World Turkic Language Family Day Date in the current year: December 15, 2025
World Turkic Language Family Day is celebrated annually on December 15. Established by UNESCO, the day aims to raise awareness of the shared heritage of Turkic-speaking peoples and encourage cultural, educational, and scientific cooperation among Turkic nations.The Turkic language family comprises over 35 languages spoken by Turkic peoples residing in Western, Central, Eastern, and Northern Asia, as well as parts of Europe. The languages likely originated in East Asia (present-day Mongolia and northwestern China) and spread from there to Central Asia and beyond, reaching as far as the Mediterranean. The diversity of alphabets used by Turkic languages illustrates the extent of their spread: some use the Cyrillic alphabet, some use the Latin alphabet, some use the Perso-Arabic alphabet, and the Krymchak language used Hebrew script before the Soviet era.

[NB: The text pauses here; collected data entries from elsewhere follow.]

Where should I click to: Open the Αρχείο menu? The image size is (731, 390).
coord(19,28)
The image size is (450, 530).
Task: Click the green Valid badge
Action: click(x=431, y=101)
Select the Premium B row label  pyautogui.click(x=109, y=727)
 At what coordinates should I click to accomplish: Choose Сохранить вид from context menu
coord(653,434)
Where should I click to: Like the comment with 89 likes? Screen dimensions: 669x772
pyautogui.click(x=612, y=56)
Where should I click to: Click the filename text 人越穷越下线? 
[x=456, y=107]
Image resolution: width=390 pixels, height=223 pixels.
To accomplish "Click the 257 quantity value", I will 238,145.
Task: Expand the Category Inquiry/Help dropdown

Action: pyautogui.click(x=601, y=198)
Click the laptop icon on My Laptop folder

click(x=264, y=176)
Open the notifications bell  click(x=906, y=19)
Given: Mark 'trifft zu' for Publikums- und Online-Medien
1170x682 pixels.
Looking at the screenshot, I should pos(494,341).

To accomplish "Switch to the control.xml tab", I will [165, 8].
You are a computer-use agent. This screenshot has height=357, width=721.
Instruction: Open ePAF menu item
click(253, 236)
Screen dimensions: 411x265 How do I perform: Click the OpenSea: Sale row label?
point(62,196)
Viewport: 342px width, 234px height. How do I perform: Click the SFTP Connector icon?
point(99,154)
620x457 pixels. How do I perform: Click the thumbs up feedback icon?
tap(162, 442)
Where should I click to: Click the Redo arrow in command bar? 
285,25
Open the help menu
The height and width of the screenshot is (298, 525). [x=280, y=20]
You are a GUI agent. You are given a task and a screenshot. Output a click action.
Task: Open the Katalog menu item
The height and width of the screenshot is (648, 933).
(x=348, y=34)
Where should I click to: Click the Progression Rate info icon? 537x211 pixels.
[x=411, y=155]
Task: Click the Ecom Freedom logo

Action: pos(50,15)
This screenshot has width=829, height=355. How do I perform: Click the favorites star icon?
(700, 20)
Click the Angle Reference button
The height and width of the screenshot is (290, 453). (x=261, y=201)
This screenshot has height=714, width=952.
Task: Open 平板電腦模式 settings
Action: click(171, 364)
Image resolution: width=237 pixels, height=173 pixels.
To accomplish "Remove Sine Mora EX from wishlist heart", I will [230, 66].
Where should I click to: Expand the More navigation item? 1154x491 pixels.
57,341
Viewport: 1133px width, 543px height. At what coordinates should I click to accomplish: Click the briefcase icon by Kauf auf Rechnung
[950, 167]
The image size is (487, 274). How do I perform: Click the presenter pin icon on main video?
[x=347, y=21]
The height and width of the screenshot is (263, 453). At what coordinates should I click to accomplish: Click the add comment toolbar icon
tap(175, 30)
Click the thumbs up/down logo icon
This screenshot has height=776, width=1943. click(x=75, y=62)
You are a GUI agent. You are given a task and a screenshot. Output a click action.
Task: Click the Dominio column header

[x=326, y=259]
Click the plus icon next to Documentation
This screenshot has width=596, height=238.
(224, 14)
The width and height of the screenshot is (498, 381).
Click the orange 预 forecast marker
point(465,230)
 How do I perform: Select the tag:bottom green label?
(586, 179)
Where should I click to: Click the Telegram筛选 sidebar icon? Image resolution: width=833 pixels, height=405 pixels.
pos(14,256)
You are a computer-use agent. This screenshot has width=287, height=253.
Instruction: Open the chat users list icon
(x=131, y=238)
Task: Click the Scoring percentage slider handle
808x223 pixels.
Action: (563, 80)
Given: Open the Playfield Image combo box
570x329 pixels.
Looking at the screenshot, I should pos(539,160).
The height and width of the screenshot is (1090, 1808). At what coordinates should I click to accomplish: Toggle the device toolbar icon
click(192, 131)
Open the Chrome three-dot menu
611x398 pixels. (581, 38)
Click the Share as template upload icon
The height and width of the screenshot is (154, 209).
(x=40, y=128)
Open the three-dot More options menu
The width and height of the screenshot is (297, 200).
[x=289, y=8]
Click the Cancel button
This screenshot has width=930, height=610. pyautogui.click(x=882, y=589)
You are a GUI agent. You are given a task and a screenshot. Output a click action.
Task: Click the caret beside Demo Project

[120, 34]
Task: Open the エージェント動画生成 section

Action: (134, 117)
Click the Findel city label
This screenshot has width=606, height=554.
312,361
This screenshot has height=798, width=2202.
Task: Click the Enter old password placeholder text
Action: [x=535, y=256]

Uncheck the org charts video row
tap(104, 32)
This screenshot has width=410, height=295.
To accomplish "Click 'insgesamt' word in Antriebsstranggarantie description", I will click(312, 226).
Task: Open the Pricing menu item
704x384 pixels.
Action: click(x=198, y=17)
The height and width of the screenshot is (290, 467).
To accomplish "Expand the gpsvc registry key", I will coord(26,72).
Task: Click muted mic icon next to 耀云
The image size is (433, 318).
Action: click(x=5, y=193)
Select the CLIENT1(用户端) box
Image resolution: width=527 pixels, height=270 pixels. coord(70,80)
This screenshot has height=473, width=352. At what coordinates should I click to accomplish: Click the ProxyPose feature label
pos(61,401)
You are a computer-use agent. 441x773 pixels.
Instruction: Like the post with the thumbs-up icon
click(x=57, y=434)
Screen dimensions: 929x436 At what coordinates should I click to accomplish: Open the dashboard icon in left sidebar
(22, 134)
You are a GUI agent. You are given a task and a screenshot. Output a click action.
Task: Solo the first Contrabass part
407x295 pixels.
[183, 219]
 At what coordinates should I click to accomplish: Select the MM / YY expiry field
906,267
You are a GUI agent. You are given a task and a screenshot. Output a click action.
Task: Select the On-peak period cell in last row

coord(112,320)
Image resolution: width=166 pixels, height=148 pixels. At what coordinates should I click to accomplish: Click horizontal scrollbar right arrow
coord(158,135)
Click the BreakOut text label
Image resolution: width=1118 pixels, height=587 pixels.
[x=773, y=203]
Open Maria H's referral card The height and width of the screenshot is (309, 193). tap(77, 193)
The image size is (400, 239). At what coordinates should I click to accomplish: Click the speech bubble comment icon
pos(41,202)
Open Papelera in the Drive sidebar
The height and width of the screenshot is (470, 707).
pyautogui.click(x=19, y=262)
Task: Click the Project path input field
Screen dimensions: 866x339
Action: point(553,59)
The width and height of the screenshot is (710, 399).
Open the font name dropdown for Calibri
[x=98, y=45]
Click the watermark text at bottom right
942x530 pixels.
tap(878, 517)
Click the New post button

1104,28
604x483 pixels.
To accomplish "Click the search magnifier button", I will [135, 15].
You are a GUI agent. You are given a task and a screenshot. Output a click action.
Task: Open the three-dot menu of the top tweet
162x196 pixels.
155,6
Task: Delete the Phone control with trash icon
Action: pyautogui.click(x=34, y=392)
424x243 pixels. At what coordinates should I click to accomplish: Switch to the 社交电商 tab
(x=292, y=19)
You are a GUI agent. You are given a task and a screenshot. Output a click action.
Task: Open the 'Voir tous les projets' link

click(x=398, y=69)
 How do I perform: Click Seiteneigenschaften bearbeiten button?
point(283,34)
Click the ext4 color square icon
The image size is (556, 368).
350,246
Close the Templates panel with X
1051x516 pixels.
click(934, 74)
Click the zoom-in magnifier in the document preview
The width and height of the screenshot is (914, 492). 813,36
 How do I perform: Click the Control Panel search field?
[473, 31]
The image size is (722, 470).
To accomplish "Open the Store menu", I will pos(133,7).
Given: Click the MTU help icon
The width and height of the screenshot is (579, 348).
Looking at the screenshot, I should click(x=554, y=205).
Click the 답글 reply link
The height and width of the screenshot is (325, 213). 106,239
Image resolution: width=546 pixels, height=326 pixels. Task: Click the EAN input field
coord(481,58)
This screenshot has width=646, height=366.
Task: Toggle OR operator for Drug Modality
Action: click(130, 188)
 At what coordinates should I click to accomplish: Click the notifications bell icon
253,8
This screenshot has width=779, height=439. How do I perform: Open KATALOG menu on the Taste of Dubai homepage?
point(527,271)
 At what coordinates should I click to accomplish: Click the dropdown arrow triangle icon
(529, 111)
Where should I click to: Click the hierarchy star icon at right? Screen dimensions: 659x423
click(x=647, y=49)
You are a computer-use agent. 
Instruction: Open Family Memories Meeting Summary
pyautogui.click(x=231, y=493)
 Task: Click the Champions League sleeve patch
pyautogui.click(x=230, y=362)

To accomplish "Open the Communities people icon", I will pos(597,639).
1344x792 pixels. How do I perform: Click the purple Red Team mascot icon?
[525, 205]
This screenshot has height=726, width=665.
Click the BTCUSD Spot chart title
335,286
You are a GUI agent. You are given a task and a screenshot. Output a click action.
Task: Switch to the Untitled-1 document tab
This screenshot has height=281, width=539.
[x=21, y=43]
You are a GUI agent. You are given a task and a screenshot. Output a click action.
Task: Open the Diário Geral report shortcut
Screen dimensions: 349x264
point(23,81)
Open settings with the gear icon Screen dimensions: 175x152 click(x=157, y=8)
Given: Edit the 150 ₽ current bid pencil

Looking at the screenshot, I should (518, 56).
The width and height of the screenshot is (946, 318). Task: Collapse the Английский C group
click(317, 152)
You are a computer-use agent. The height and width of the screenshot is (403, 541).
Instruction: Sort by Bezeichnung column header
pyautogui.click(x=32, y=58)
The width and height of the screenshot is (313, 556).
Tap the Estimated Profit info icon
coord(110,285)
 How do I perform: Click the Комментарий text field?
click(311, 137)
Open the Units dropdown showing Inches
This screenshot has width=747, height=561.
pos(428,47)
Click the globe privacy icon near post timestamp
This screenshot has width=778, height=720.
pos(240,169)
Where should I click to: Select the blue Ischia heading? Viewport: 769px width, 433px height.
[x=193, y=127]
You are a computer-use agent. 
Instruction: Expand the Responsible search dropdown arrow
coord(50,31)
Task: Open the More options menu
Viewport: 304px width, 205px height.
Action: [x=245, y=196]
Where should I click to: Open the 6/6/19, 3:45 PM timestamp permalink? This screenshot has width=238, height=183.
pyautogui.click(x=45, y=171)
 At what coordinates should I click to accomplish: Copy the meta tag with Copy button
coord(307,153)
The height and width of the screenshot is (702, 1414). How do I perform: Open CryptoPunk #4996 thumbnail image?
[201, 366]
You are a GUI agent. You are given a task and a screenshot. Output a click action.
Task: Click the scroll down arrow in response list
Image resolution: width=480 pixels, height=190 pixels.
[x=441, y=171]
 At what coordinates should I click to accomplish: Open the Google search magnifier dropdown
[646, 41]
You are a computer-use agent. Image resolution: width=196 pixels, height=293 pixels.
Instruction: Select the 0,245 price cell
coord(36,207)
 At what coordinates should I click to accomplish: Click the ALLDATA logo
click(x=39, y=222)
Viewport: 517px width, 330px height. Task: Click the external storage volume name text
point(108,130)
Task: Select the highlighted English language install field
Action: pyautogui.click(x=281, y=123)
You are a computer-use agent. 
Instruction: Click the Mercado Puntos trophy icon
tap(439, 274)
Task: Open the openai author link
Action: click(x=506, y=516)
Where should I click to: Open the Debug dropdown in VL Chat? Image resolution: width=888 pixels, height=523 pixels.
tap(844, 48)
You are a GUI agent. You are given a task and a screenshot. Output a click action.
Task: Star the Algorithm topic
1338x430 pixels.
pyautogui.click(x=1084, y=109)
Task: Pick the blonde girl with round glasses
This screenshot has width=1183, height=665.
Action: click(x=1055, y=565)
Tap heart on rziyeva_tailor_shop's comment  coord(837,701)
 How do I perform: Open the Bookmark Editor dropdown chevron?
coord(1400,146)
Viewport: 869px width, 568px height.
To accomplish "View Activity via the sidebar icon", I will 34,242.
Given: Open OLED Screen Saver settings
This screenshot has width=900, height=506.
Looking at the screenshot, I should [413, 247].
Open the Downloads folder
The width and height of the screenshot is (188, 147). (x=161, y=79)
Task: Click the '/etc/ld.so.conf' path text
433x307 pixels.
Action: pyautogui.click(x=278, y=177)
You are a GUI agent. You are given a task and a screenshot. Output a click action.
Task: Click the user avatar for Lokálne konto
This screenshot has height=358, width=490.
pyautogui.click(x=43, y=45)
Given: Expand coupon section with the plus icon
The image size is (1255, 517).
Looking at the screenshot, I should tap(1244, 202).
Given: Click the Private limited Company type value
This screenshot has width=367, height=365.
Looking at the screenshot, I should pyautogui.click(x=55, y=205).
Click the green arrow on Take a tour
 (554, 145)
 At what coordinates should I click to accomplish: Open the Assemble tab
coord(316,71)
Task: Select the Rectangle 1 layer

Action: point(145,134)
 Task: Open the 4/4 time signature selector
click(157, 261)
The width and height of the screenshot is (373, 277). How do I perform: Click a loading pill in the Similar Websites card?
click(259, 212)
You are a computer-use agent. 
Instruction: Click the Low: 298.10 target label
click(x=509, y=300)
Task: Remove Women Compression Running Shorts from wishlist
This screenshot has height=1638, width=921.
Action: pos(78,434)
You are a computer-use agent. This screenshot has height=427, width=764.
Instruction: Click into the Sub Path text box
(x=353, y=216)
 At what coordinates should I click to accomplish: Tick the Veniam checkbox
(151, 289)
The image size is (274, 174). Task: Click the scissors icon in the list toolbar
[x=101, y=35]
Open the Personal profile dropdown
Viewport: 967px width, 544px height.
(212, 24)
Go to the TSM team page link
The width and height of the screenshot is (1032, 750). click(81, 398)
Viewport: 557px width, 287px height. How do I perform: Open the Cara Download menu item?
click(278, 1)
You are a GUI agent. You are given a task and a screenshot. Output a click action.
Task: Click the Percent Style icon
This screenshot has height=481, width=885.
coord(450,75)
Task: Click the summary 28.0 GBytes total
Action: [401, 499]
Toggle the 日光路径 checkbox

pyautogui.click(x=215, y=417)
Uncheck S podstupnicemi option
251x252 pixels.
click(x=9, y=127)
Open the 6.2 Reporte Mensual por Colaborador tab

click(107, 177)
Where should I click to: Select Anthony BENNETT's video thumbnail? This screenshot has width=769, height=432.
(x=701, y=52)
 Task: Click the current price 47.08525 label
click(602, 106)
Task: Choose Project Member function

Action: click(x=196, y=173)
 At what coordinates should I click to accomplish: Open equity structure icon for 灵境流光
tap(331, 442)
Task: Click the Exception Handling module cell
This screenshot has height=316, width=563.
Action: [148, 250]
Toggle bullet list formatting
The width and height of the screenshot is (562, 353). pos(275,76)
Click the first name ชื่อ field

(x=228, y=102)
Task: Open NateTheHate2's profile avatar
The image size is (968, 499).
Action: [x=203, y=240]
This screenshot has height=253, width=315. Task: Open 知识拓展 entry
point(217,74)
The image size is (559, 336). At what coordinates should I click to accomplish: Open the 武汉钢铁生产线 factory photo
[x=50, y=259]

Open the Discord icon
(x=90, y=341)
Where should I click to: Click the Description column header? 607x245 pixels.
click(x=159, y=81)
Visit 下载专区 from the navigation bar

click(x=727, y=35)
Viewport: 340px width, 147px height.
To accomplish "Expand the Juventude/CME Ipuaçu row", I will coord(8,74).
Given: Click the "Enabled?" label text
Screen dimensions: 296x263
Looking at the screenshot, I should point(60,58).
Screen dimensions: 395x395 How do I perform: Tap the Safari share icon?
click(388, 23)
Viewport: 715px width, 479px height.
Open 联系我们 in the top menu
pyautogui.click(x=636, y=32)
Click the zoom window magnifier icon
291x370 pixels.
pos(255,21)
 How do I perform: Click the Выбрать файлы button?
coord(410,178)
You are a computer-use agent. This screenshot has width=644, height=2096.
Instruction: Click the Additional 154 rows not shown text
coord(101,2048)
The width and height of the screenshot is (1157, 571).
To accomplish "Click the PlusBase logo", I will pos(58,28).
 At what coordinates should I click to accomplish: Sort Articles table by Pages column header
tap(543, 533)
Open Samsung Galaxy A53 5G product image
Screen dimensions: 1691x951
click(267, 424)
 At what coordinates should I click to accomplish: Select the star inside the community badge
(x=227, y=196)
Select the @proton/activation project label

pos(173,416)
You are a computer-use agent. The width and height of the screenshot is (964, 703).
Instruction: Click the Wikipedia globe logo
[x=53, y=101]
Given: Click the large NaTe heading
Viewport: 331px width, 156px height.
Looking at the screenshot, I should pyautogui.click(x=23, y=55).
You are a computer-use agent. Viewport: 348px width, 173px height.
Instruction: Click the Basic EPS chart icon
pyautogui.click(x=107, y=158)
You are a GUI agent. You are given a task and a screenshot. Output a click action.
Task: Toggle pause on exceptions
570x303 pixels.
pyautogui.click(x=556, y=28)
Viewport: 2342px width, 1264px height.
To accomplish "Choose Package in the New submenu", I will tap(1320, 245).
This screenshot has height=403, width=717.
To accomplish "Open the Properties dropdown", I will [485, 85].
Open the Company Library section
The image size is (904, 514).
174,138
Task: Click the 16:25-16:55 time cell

Turkic languages share a common ancestral language often referred to as Proto-Turkic. This language was spoken several millennia ago and forms the basis for many shared grammatical structures and core vocabulary. A defining feature of Turkic languages is extensive agglutination, for example. This means that words are formed by adding a series of morphemes to a root, each expressing a specific grammatical function such as tense, mood, case, or possession.
Another prominent characteristic of Turkic languages is vowel harmony. It is a process in which the vowels within a word change to become phonetically compatible with each other. This affects affixes and contributes to the melodic quality of the language. Turkic languages typically lack grammatical gender and often rely on word order and affixes rather than separate words to indicate grammatical relationships.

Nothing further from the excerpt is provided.